Mit der Kanti wird es ekstatisch

Schülerinnen und Schüler der Kantonsschule Baden gestalten aus philosophischen und literarischen Texten einen multimedialen Trip.
Henrik und Luka werden sich auf der Bühne im Thik mit philosophischen Texten auseinandersetzen. (Bild: isp)

Die Badener Kantischüler Henrik (18) und Luka (17) sitzen auf der Bühne des Theaters im Kornhaus (Thik) im Schneidersitz gegenüber und proben ihren Auftritt. Philosophisch sind sie, die beiden Texte von Alejandro Jodorowsky und Peter Weber-Schäfer, die sie vortragen. Die jungen Männer haben die beiden Texte miteinander verwoben, und die Geschichte, die daraus entstanden ist, handelt von einem Zenmeister und einem Mönch. Und es geht um eine Kerze. Karl Werner Modler, Philosophie- und Französischlehrer und mitverantwortlich für das Konzept sowie die Textauswahl, beobachtet aufmerksam und gibt Rückmeldungen. Bald schon ist Aufführung, und die Vorfreude steigt. «Wir sind schon ein bisschen nervös», gestehen die Jugendlichen nach dem Ende der Probe. «Vor vielen Leuten aufzutreten, braucht schliesslich Mut. Aber wir sind bereit.»

Philosophische Texte in Szene setzen
«Wir möchten jungen Menschen eine Plattform geben, auf der sie sich mit philosophischen Texten und deren Bezug zur Welt auseinandersetzen und selbst performen können», sagt Nadine Tobler, Leiterin des Thik. So sei die Idee für das Format «Die blaue Lunte» in Zusammenarbeit mit der Kantonsschule Baden entstanden. Das war 2015. Seither sind viele Produktionen buchstäblich über die Bühne gegangen, zu Themen wie Reiz, Netze, Schwindel, Lachen, Faulheit und Blitze. Jährlich finden ein bis zwei Produktionen im Rahmen des Projekts statt.

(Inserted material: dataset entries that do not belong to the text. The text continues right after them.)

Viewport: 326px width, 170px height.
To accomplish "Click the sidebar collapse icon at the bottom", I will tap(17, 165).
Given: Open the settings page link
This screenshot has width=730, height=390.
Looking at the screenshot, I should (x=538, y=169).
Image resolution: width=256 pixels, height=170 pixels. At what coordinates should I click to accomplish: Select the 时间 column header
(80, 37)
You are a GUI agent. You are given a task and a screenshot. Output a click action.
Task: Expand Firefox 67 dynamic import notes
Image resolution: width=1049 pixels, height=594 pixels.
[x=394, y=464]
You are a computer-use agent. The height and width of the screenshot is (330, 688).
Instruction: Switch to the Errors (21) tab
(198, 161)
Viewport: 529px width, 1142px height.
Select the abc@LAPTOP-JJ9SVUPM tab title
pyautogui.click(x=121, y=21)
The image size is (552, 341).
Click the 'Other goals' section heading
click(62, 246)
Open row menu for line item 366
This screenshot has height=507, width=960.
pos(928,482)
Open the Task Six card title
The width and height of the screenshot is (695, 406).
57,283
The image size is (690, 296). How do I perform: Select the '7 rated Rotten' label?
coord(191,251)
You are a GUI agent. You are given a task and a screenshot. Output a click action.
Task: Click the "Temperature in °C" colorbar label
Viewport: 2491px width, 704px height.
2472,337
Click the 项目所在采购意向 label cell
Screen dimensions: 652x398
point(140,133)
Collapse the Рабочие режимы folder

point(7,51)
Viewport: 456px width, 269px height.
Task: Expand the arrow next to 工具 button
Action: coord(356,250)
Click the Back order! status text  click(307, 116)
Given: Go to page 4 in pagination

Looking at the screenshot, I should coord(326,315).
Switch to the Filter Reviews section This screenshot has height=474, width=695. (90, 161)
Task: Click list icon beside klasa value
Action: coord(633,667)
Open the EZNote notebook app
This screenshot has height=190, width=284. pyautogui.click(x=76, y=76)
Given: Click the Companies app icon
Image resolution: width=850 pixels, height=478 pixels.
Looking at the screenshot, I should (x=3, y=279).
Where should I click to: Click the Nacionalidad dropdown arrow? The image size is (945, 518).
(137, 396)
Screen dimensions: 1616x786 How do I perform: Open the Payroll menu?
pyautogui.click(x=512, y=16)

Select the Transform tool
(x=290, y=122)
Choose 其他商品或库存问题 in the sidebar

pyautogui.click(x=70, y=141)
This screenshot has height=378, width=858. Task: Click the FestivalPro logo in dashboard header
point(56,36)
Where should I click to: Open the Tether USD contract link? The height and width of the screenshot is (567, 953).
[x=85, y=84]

Die aktuelle Ausgabe von «Die blaue Lunte» handelt von Ekstase. Seit rund zwei Monaten nähern sich fünf Kurse der Kanti Baden aus dem Ergänzungsfach Philosophie und dem Schwerpunktfach Psychologie, Pädagogik und Philosophie (PPP) diesem Thema. Menschen streben tatsächlich nach Formen der Ekstase, um aus der bekannten Realität herauszutreten und so eine Verbindung mit dem Transzendenten einzugehen. Die Praktiken, die angewandt werden, um dem manchmal so profan scheinenden Alltag zu entfliehen, sind eigentlich unbegrenzt. Man betet, meditiert, tanzt, fastet, spricht Mantras, macht Yoga oder nimmt gar unterschiedlichste Substanzen ein. Es geht um Ausbruch, Entgrenzung und Rausch, aber auch um Spiritualität, Askese und Achtsamkeit.

Spielen, tanzen und rezitieren
Bei Ekstase oder Verzückung erfährt eine Person einen Zustand übersteigerter Begeisterung, wobei sie in einen Rausch von solchem Ausmass gerät, dass sie die Kontrolle über sich verliert. «Wir haben uns in diversen Formen dem Begriff angenähert», berichtet Modler. «Die Schülerinnen und Schüler werden in Gruppen oder einzeln auf der Bühne stehen, und sie werden dabei musikalisch von Schülerinnen und Schülern der Musiklehrpersonen Harald Stampa (Gitarre) und Antje Maria Traub (Klavier) unterstützt. So entsteht eine literarisch-musikalische Soiree von rund 15 Nummern, bei denen performt, getanzt, gesungen oder auch heiter rezitiert wird.»

Die Herangehensweise der Schülerinnen und Schüler sei sehr unterschiedlich gewesen, ergänzt Colin Schatzmann, Deutsch- und Philosophielehrer und Mitverantwortlicher für Konzept und Textauswahl. Man darf also gespannt sein. Wer Lust auf einen multimedialen ekstatischen Trip hat, hat heute Donnerstag Gelegenheit dazu.